Praktika sollen jungen Menschen erste Einblicke in den Berufs­alltag geben und sie auf das Arbeits­leben vorbereiten. Doch oft lernen sie dabei auch die Schatten­seiten der Erwerbs­tätigkeit kennen.

Christine  Newald
13.08.2025


Sommerzeit ist Praktikumszeit. Immer mehr Schüler:innen und Studierende sammeln bereits während ihrer Ausbildung wertvolle Praktikums­erfahrungen. Tatsächlich hat etwa die Hälfte aller Studierenden im Laufe ihres Studiums zumindest ein Praktikum absolviert. Diese Erfahrungen sollen den Einstieg in den Wunschberuf erleichtern. Doch für viele junge Menschen beginnen die Ungerechtig­keiten des Arbeitslebens schon hier.

Wenig Wissen über Rechte beim Praktikum

Praktikant:innen sind jung, haben wenige Vergleichs­werte und wenig Wissen zum Thema Arbeitsrecht. Sie kennen ihre Rechte und Pflichten noch nicht, stehen zum ersten Mal in einem Betrieb und sind oft sogar froh, überhaupt einen Lohn zu bekommen. Viele rechnen damit, dass alles korrekt abläuft, aber das ist leider nicht immer der Fall. Trotzdem werden selten rechtliche Schritte eingeleitet. Denn es fehlt der Vergleich – und auch Durchsetzungsfähigkeit muss erst gelernt werden.

__AUFGABE A__.
Fasse den Text über Praktika in zwei Sätzen zusammen.
Der Text und die Einträge stammen aus unterschiedlichen Quellen.

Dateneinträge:
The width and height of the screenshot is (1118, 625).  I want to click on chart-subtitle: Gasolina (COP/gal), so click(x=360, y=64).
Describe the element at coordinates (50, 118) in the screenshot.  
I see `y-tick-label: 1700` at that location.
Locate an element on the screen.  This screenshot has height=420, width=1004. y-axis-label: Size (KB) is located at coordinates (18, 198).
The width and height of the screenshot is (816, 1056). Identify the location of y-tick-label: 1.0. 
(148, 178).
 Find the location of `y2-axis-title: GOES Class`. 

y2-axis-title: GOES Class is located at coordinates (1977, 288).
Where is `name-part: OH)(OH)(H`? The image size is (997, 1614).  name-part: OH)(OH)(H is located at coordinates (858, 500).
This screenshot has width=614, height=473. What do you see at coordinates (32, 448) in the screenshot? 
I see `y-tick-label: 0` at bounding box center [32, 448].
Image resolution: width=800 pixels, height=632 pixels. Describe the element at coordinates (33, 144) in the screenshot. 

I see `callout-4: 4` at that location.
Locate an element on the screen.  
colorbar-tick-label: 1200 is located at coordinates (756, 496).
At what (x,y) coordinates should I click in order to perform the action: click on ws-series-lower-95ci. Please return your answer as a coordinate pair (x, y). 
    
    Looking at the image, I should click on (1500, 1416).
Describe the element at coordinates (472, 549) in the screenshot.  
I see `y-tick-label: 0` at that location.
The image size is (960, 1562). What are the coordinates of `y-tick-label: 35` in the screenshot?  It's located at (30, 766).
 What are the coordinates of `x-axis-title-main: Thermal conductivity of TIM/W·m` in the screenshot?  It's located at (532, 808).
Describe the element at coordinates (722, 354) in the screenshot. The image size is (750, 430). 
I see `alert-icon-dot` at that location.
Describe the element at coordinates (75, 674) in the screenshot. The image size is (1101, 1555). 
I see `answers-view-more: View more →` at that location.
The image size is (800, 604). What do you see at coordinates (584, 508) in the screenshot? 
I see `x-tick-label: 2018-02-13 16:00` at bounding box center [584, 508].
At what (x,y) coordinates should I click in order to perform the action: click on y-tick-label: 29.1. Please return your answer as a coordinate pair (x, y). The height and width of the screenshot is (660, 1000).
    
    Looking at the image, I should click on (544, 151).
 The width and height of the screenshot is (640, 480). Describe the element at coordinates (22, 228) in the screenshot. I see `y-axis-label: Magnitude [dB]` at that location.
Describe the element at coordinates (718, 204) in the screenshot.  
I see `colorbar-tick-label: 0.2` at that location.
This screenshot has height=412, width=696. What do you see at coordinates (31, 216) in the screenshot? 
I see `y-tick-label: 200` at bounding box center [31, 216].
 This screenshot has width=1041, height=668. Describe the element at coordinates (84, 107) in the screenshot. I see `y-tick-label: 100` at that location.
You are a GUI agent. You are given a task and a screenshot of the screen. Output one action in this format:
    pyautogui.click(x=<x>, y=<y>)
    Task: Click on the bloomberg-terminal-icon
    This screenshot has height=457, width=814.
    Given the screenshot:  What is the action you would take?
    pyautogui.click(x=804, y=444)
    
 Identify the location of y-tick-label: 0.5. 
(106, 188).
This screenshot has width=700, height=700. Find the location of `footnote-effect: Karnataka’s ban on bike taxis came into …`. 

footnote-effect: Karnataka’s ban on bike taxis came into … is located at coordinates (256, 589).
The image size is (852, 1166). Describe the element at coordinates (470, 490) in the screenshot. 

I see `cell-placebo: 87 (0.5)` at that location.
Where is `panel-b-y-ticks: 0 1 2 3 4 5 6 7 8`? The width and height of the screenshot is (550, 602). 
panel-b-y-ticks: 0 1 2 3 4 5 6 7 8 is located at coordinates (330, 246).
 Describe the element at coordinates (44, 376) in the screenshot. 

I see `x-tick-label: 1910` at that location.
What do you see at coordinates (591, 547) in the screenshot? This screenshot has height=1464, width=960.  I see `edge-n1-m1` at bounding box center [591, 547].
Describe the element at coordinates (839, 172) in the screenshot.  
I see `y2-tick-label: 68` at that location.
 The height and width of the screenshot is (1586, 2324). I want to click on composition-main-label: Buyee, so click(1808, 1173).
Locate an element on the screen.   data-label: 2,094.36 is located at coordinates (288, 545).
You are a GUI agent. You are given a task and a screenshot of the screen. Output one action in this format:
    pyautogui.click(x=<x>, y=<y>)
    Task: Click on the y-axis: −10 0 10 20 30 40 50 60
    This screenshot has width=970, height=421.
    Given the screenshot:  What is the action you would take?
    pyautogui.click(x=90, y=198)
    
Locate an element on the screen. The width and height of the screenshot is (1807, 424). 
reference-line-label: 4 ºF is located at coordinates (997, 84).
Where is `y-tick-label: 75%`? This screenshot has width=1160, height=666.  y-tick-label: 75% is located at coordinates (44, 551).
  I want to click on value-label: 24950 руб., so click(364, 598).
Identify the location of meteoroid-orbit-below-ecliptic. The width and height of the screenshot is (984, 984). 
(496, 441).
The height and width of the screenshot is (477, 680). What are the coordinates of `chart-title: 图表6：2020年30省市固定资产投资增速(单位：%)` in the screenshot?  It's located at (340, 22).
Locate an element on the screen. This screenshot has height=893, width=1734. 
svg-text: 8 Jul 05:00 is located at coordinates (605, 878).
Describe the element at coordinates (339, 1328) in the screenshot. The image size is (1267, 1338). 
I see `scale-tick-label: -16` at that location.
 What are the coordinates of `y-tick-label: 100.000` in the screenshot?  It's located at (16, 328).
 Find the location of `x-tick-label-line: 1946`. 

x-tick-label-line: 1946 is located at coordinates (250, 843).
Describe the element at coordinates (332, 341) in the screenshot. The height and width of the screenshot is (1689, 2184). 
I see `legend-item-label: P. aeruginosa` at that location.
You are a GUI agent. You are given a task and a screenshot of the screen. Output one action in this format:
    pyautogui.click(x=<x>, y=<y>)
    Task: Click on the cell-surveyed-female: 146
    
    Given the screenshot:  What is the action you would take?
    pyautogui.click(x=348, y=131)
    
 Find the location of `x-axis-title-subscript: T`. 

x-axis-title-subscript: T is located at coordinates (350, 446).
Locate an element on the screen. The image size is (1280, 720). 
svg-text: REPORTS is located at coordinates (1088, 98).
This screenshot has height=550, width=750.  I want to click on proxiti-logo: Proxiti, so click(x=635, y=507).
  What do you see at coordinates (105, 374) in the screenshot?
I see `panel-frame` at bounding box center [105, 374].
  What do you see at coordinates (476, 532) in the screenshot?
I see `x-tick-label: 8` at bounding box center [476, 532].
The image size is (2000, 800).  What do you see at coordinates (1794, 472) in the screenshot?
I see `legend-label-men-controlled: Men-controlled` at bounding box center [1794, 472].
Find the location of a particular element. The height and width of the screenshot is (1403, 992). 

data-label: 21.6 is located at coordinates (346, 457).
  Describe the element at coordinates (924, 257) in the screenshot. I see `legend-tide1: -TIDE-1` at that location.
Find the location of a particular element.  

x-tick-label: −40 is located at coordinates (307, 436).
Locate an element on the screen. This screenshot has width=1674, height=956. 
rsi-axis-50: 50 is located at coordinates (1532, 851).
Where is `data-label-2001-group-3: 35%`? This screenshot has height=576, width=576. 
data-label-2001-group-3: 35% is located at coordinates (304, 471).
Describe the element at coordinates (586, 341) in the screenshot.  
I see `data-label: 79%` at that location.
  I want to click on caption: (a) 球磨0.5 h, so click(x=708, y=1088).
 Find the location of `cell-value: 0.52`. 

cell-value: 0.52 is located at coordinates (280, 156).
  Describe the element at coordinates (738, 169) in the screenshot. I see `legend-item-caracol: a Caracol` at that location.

__AUFGABE B__.
Beginne in den Einträgen bei der Zeile mit „is (550, 602).“ und höre nach der Zeile mit „coordinates (288, 545).“ auf. Gib diese Zeilen wieder und tausche dabei „Describe“ gegen „Explain“, alles andere bleibt unverändert.

__ERWARTETE ANTWORT A__.
Praktika sollen jungen Menschen Einblicke in den Berufsalltag geben, doch viele lernen dabei schon die Ungerechtigkeiten des Arbeitslebens kennen. Weil Praktikant:innen jung sind, wenig über ihre Rechte wissen und Vergleichswerte fehlen, werden selten rechtliche Schritte eingeleitet.

__ERWARTETE ANTWORT B__.
Where is `panel-b-y-ticks: 0 1 2 3 4 5 6 7 8`? The width and height of the screenshot is (550, 602). 
panel-b-y-ticks: 0 1 2 3 4 5 6 7 8 is located at coordinates (330, 246).
 Explain the element at coordinates (44, 376) in the screenshot. 

I see `x-tick-label: 1910` at that location.
What do you see at coordinates (591, 547) in the screenshot? This screenshot has height=1464, width=960.  I see `edge-n1-m1` at bounding box center [591, 547].
Explain the element at coordinates (839, 172) in the screenshot.  
I see `y2-tick-label: 68` at that location.
 The height and width of the screenshot is (1586, 2324). I want to click on composition-main-label: Buyee, so click(1808, 1173).
Locate an element on the screen.   data-label: 2,094.36 is located at coordinates (288, 545).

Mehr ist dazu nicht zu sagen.